**Data entries:**

-----

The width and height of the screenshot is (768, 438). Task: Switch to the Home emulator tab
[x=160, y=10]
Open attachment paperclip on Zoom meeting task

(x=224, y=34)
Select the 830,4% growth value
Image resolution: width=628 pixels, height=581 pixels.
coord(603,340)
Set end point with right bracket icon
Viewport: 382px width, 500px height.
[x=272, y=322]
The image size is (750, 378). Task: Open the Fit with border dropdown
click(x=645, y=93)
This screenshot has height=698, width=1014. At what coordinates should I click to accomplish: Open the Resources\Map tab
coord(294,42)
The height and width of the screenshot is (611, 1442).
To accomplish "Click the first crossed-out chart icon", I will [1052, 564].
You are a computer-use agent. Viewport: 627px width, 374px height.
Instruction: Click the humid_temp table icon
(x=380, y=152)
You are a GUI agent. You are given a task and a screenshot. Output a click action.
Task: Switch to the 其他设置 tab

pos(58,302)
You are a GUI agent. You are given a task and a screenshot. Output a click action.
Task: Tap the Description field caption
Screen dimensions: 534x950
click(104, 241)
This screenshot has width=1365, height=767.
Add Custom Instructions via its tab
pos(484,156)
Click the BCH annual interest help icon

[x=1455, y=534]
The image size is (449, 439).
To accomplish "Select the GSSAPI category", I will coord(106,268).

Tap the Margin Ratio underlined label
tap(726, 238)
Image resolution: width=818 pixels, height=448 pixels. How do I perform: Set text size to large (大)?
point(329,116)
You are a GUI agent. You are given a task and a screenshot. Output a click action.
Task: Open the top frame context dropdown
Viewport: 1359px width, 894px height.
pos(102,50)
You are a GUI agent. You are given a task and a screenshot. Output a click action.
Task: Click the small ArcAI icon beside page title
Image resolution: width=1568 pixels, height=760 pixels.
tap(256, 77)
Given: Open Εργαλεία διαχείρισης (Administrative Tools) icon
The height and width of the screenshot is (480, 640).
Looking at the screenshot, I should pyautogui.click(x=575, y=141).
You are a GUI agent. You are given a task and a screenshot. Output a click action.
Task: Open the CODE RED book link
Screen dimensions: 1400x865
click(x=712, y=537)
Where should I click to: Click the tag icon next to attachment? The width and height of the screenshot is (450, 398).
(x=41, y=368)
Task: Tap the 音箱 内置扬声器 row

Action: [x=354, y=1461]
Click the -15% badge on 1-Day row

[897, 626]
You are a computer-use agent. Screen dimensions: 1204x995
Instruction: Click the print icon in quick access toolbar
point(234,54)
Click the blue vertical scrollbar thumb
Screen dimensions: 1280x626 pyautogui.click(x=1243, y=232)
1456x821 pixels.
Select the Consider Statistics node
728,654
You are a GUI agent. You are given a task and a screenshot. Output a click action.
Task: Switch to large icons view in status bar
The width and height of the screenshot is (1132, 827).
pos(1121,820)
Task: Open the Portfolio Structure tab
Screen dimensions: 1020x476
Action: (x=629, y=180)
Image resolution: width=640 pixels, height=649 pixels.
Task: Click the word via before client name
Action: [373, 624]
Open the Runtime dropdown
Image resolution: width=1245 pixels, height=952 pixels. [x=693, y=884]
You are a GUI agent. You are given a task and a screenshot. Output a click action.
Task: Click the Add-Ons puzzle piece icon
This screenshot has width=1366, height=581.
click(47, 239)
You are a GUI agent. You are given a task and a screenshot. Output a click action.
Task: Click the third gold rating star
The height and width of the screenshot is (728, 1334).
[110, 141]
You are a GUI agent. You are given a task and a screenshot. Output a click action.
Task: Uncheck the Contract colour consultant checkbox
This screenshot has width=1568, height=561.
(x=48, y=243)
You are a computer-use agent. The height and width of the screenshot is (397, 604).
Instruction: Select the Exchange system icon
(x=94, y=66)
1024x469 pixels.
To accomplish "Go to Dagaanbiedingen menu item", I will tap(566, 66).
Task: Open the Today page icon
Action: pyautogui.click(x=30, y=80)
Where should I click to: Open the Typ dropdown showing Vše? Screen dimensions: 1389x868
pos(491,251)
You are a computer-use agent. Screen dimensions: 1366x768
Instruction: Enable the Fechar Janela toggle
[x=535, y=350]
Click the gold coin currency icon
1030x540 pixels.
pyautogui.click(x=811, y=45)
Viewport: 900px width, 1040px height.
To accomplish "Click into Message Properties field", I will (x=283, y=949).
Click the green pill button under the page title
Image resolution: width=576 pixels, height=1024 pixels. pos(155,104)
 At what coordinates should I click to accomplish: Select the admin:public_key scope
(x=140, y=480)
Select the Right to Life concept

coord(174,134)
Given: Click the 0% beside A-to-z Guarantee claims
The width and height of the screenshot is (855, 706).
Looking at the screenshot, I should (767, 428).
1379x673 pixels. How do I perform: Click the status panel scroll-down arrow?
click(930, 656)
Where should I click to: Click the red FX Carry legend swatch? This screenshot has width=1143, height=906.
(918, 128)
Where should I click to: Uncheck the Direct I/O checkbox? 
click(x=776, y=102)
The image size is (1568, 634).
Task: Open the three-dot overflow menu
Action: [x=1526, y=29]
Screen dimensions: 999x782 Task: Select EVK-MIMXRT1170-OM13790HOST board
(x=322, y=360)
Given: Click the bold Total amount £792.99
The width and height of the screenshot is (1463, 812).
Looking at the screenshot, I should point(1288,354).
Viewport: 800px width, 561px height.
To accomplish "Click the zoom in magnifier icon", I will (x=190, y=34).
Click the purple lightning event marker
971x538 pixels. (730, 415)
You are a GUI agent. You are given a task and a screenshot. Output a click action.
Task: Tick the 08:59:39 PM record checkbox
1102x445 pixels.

-----

**Exercise description:** Without changing anything, repeat every record above.

**Reply to the task:**
The width and height of the screenshot is (768, 438). Task: Switch to the Home emulator tab
[x=160, y=10]
Open attachment paperclip on Zoom meeting task

(x=224, y=34)
Select the 830,4% growth value
Image resolution: width=628 pixels, height=581 pixels.
coord(603,340)
Set end point with right bracket icon
Viewport: 382px width, 500px height.
[x=272, y=322]
The image size is (750, 378). Task: Open the Fit with border dropdown
click(x=645, y=93)
This screenshot has height=698, width=1014. At what coordinates should I click to accomplish: Open the Resources\Map tab
coord(294,42)
The height and width of the screenshot is (611, 1442).
To accomplish "Click the first crossed-out chart icon", I will [1052, 564].
You are a computer-use agent. Viewport: 627px width, 374px height.
Instruction: Click the humid_temp table icon
(x=380, y=152)
You are a GUI agent. You are given a task and a screenshot. Output a click action.
Task: Switch to the 其他设置 tab

pos(58,302)
You are a GUI agent. You are given a task and a screenshot. Output a click action.
Task: Tap the Description field caption
Screen dimensions: 534x950
click(104, 241)
This screenshot has width=1365, height=767.
Add Custom Instructions via its tab
pos(484,156)
Click the BCH annual interest help icon

[x=1455, y=534]
The image size is (449, 439).
To accomplish "Select the GSSAPI category", I will coord(106,268).

Tap the Margin Ratio underlined label
tap(726, 238)
Image resolution: width=818 pixels, height=448 pixels. How do I perform: Set text size to large (大)?
point(329,116)
You are a GUI agent. You are given a task and a screenshot. Output a click action.
Task: Open the top frame context dropdown
Viewport: 1359px width, 894px height.
pos(102,50)
You are a GUI agent. You are given a task and a screenshot. Output a click action.
Task: Click the small ArcAI icon beside page title
Image resolution: width=1568 pixels, height=760 pixels.
tap(256, 77)
Given: Open Εργαλεία διαχείρισης (Administrative Tools) icon
The height and width of the screenshot is (480, 640).
Looking at the screenshot, I should pyautogui.click(x=575, y=141).
You are a GUI agent. You are given a task and a screenshot. Output a click action.
Task: Open the CODE RED book link
Screen dimensions: 1400x865
click(x=712, y=537)
Where should I click to: Click the tag icon next to attachment? The width and height of the screenshot is (450, 398).
(x=41, y=368)
Task: Tap the 音箱 内置扬声器 row

Action: [x=354, y=1461]
Click the -15% badge on 1-Day row

[897, 626]
You are a computer-use agent. Screen dimensions: 1204x995
Instruction: Click the print icon in quick access toolbar
point(234,54)
Click the blue vertical scrollbar thumb
Screen dimensions: 1280x626 pyautogui.click(x=1243, y=232)
1456x821 pixels.
Select the Consider Statistics node
728,654
You are a GUI agent. You are given a task and a screenshot. Output a click action.
Task: Switch to large icons view in status bar
The width and height of the screenshot is (1132, 827).
pos(1121,820)
Task: Open the Portfolio Structure tab
Screen dimensions: 1020x476
Action: (x=629, y=180)
Image resolution: width=640 pixels, height=649 pixels.
Task: Click the word via before client name
Action: [373, 624]
Open the Runtime dropdown
Image resolution: width=1245 pixels, height=952 pixels. [x=693, y=884]
You are a GUI agent. You are given a task and a screenshot. Output a click action.
Task: Click the Add-Ons puzzle piece icon
This screenshot has width=1366, height=581.
click(47, 239)
You are a GUI agent. You are given a task and a screenshot. Output a click action.
Task: Click the third gold rating star
The height and width of the screenshot is (728, 1334).
[110, 141]
You are a GUI agent. You are given a task and a screenshot. Output a click action.
Task: Uncheck the Contract colour consultant checkbox
This screenshot has width=1568, height=561.
(x=48, y=243)
You are a computer-use agent. The height and width of the screenshot is (397, 604).
Instruction: Select the Exchange system icon
(x=94, y=66)
1024x469 pixels.
To accomplish "Go to Dagaanbiedingen menu item", I will tap(566, 66).
Task: Open the Today page icon
Action: pyautogui.click(x=30, y=80)
Where should I click to: Open the Typ dropdown showing Vše? Screen dimensions: 1389x868
pos(491,251)
You are a computer-use agent. Screen dimensions: 1366x768
Instruction: Enable the Fechar Janela toggle
[x=535, y=350]
Click the gold coin currency icon
1030x540 pixels.
pyautogui.click(x=811, y=45)
Viewport: 900px width, 1040px height.
To accomplish "Click into Message Properties field", I will (x=283, y=949).
Click the green pill button under the page title
Image resolution: width=576 pixels, height=1024 pixels. pos(155,104)
 At what coordinates should I click to accomplish: Select the admin:public_key scope
(x=140, y=480)
Select the Right to Life concept

coord(174,134)
Given: Click the 0% beside A-to-z Guarantee claims
The width and height of the screenshot is (855, 706).
Looking at the screenshot, I should (767, 428).
1379x673 pixels. How do I perform: Click the status panel scroll-down arrow?
click(930, 656)
Where should I click to: Click the red FX Carry legend swatch? This screenshot has width=1143, height=906.
(918, 128)
Where should I click to: Uncheck the Direct I/O checkbox? 
click(x=776, y=102)
The image size is (1568, 634).
Task: Open the three-dot overflow menu
Action: [x=1526, y=29]
Screen dimensions: 999x782 Task: Select EVK-MIMXRT1170-OM13790HOST board
(x=322, y=360)
Given: Click the bold Total amount £792.99
The width and height of the screenshot is (1463, 812).
Looking at the screenshot, I should point(1288,354).
Viewport: 800px width, 561px height.
To accomplish "Click the zoom in magnifier icon", I will (x=190, y=34).
Click the purple lightning event marker
971x538 pixels. (730, 415)
You are a GUI agent. You are given a task and a screenshot. Output a click action.
Task: Tick the 08:59:39 PM record checkbox
1102x445 pixels.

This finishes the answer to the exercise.